KALAMAZOO, Mich.—Two faculty members from the Haworth College of Business recently helped lead an international conference that intentionally blurs the lines between business, service, social impact and geography. Drs. Melissa Intindola and Laurel Ofstein, both associate professors of management, helped organize panel discussions for the Let Us Dream Conference, an initiative hosted by Christ University in India that positions academics and practitioners from around the world to collaborate on building a better tomorrow.
“The conference is the most collaborative event I’ve ever worked on,” says Intindola. “Participants from all over the globe came together to organize, present at and attend the virtual conference. At WMU, we view collaboration as a pillar—our engagement, in our communities and beyond—it's a driving force of our University. And for the Haworth College of Business, the idea of ‘business as usual’ is no longer an appropriate guiding mechanism. Businesses are now being tasked with considering their impact on the world at large. Participation in events like Let Us Dream are an important step toward recognizing and taking responsibility for our greater role in society.”

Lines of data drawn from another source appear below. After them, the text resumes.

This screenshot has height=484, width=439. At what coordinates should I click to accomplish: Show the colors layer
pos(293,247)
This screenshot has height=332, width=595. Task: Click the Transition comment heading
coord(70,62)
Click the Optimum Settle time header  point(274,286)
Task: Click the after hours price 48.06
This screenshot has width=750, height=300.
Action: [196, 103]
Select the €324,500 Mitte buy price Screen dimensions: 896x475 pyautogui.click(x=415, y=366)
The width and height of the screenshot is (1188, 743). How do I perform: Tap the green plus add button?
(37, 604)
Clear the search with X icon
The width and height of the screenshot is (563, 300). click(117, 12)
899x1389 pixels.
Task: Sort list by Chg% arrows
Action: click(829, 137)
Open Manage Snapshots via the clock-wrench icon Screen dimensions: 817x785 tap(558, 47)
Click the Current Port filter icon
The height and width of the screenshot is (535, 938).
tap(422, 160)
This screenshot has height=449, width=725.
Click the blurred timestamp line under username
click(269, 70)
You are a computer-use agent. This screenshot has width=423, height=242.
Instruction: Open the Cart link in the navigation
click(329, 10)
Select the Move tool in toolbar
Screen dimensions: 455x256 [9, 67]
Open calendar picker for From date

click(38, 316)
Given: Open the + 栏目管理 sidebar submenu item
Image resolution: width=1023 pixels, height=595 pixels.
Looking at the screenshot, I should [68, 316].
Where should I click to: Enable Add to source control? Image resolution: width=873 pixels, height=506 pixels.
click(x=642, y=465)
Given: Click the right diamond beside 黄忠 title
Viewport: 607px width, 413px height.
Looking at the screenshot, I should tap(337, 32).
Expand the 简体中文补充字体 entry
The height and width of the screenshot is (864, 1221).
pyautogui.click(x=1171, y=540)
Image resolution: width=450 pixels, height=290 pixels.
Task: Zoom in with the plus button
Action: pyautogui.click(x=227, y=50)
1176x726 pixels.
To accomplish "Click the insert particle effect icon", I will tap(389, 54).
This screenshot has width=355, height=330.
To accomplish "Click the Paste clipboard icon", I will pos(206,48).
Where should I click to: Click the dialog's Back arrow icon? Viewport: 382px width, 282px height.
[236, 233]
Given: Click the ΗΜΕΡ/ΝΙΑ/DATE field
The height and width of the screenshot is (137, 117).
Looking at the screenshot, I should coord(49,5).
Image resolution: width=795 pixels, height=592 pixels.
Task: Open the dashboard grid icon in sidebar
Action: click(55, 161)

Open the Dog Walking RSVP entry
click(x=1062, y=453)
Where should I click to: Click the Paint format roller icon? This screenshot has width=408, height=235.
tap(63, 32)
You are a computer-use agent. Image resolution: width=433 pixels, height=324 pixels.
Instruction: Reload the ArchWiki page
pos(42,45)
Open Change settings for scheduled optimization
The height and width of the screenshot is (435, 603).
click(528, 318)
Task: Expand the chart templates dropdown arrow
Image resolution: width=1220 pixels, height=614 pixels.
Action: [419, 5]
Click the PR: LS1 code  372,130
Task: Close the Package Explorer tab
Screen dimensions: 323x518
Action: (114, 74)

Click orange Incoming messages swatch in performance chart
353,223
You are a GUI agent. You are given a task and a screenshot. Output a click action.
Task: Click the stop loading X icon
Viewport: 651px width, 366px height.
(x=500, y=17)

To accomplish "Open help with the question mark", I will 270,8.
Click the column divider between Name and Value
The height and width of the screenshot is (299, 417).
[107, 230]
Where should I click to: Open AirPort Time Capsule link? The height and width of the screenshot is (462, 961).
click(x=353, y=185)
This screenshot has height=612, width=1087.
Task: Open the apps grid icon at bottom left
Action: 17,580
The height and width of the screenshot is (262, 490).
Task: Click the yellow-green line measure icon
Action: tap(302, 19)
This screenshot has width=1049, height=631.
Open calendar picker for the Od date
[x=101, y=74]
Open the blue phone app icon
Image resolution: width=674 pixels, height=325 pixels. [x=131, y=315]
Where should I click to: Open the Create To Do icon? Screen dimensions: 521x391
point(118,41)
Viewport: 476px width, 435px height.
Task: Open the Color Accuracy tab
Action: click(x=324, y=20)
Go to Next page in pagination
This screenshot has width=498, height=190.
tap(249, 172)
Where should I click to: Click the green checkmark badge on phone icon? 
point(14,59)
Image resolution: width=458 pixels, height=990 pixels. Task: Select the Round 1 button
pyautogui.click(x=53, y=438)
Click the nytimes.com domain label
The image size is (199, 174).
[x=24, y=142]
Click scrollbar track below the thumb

Involving more than 50 speakers from over 15 universities and 50 community service organizations, the undertaking was massive and highlighted topics in a wide variety of areas. Ofstein organized a panel about the COVID-19 pandemic and its impact on community response services, and Intindola coordinated a panel on animal welfare and environmental sustainability.
“It was a great experience to see the inner workings of an international conference,” says Ofstein. “Pre-COVID-19, the conference would often rotate between partner schools involved in the planning. It would be an amazing opportunity to attend such an event in person in the future. The ability to network not only with other academics but with the many practitioners who participate would be a great experience. As WMU becomes more interdisciplinary, research and practice blend and are less distinct. There is great potential for future research across disciplines.”
Connections are key at this event, and both Intindola and Ofstein benefited personally and can see further possibilities for faculty and student involvement.
“It was truly amazing to watch the collaboration that occurred across cultures,” says Intindola. “I was impressed with how the conference organizers drew everyone together and rallied us behind the central mission of collaboration to ensure the conference’s success. I teach about the importance of collaboration and research it as well. Watching it occur on such a global scale broadened even my understanding of how we can truly all work together.”
Ofstein agrees and envisions more faculty and students participating in future events in order to build understanding of social responsibility, intercultural fluency and how business can be a force for good in communities. “This effort also helps to strengthen our partnership with Christ University, which in turn makes both universities stronger,” she notes.